Using Metzl and Hansen's (2014) concept of structural competence, I have illustrated how ED gatekeeping constitutes an important means by which providers display and enact contextually sensitive understandings of local systems of healthcare delivery and barriers to accessing care. In the US, safety net providers are often acutely aware of the structural limitations and access gaps facing patients from socioeconomically marginalised groups. To help patients avoid repeat visits for problems that are largely ‘undoctorable’ in the ED, they may learn to navigate the patchwork US healthcare system and guide patients to alternative healthcare resources. Stepwise instructions for accessing care (e.g. how to make an appointment, how to obtain financial assistance) reflect providers’ understandings of gaps in patients’ cultural health capital and points at which treatment-seeking is likely to stall out or go astray.

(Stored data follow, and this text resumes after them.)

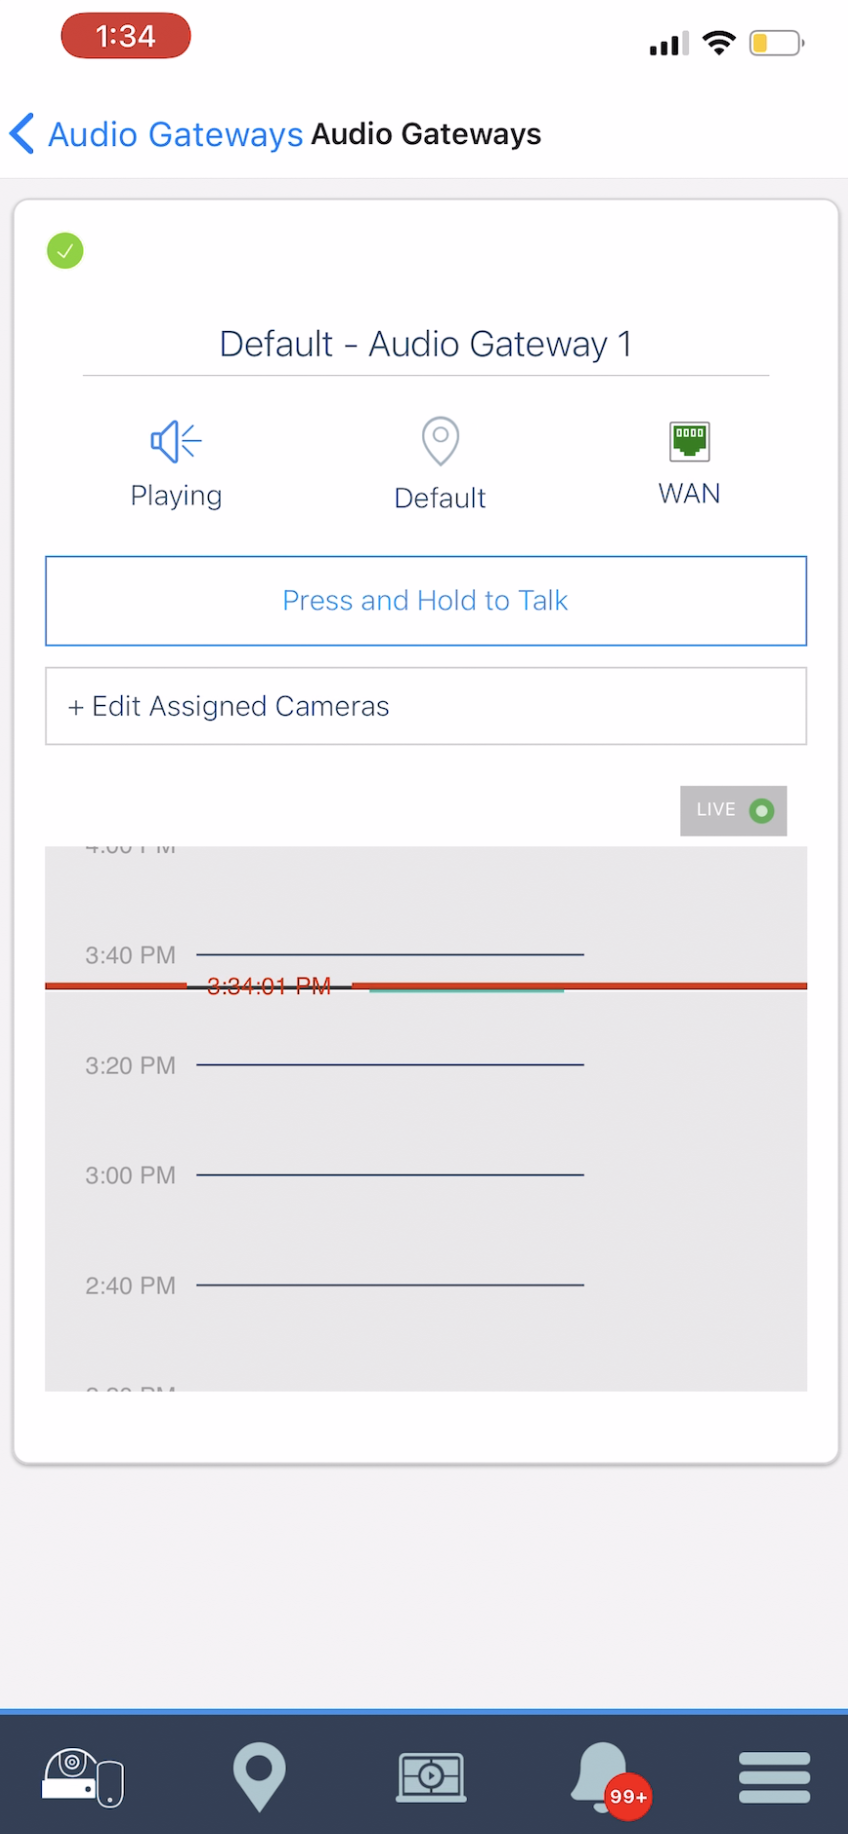Open the video layouts icon in bottom bar
Image resolution: width=848 pixels, height=1834 pixels.
coord(430,1778)
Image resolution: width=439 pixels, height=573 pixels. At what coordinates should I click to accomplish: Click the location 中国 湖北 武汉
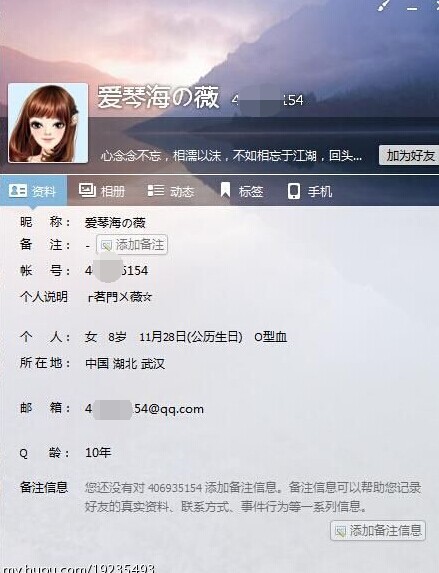pos(125,364)
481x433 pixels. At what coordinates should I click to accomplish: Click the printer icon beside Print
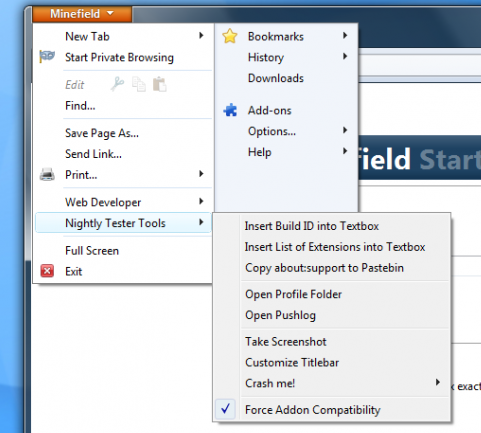[47, 174]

Critics might argue that providers are more interested in moving patients out of the ED than in ensuring their access to care. Here, it is critical to acknowledge that the facilitative dimensions of ED gatekeeping serve important institutional interests even as they ease patients’ access to care. The diversion of patients to healthcare resources outside of the ED will also reduce future ED visits for non-emergent problems, which not only lessens patients’ inconvenience, but also alleviates strains on limited ED resources. This is particularly important because so much ED medical care for low-income US populations is not substantially remunerated. Moreover, to the extent that chronic pain patients are often viewed by medical providers as difficult or emotionally draining (Crawley-Matoka and True 2012, Slade et al. 2009), there are additional incentives for implementing such gatekeeping practices and diverting patients toward alternative sites of care, particularly when the patient's primary complaint is recurrent. Yet, rather than undermining my argument, this position shows how restrictive and facilitative gatekeeping are two sides of the same coin, which holds a similar payoff for patients and staff. Redirecting patients to places where they are more likely to receive the care they seek is organisationally useful for patients and practitioners alike.

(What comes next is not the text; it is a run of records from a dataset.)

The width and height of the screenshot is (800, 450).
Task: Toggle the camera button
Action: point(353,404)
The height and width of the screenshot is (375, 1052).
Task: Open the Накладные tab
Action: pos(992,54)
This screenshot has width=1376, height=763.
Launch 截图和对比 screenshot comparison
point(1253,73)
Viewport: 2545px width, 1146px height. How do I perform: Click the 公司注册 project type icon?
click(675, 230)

Finally, the performance of ED gatekeeping may build on or reinforce existing inequalities in the healthcare labour force. In the ED I studied, much of the detail-oriented facilitative gatekeeping was performed by female NPs, if only because NPs were more likely than physicians to treat patients with chronic back pain, and most (though not all) NPs in this setting were women. More research is needed to determine whether facilitative gatekeeping practices detract from other professional responsibilities and impose gendered burdens on ED staff. At the same time, while acting compassionately towards patients may be a form of gendered emotional labour that disproportionately burdens female clinicians (Wharton 2009), it also serves professional interests to move patients along and out of the ED with minimal overt resistance.

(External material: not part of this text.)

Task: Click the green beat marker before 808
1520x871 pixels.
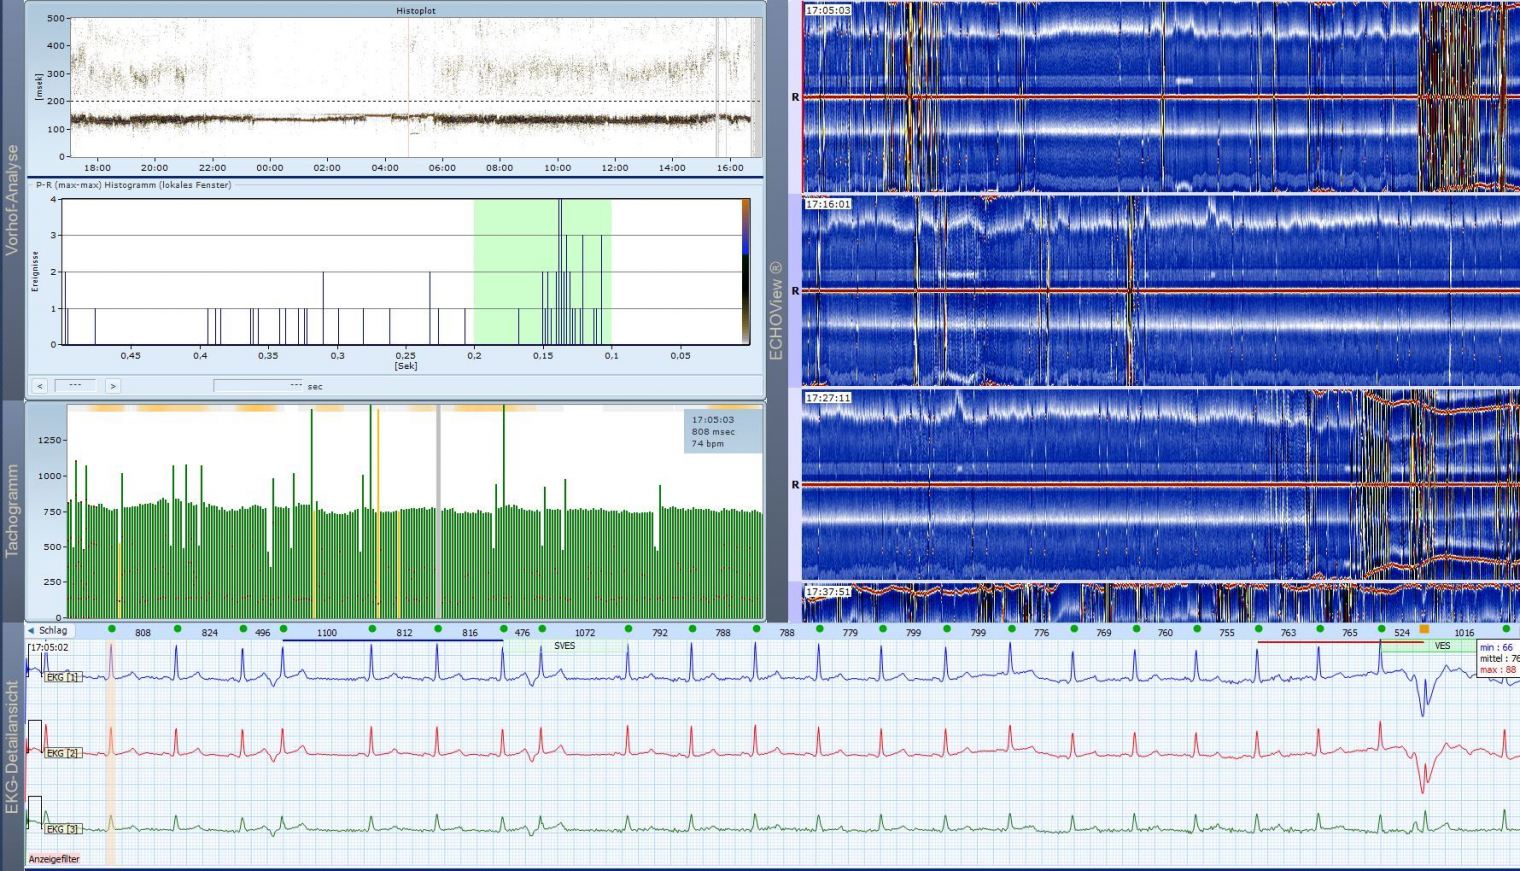Action: pos(112,629)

To be sure, facilitative gatekeeping practices may look somewhat different in healthcare settings outside the US, where patients may face different structural limitations and access barriers to care. Nevertheless, illustrating how structural competence is enacted in real-time clinical encounters offers a fresh perspective on ED medical gatekeeping that may be useful in other contexts. I have shown how ED providers demonstrate awareness of the systematic ways in which underserved patients are thwarted in their efforts to seek medical care. This is not to suggest that facilitative gatekeeping practices are adequate for correcting the sweeping inequities in the US healthcare system. Yet analysing the micro-level practices through which individual actors respond to structural inequalities is a helpful reminder that health outcomes are not entirely predetermined by large scale structural forces. Examining the facilitative side of medical gatekeeping can help to elucidate other ways in which healthcare providers and clerical staff innovate creative solutions to deeply entrenched structural barriers to care.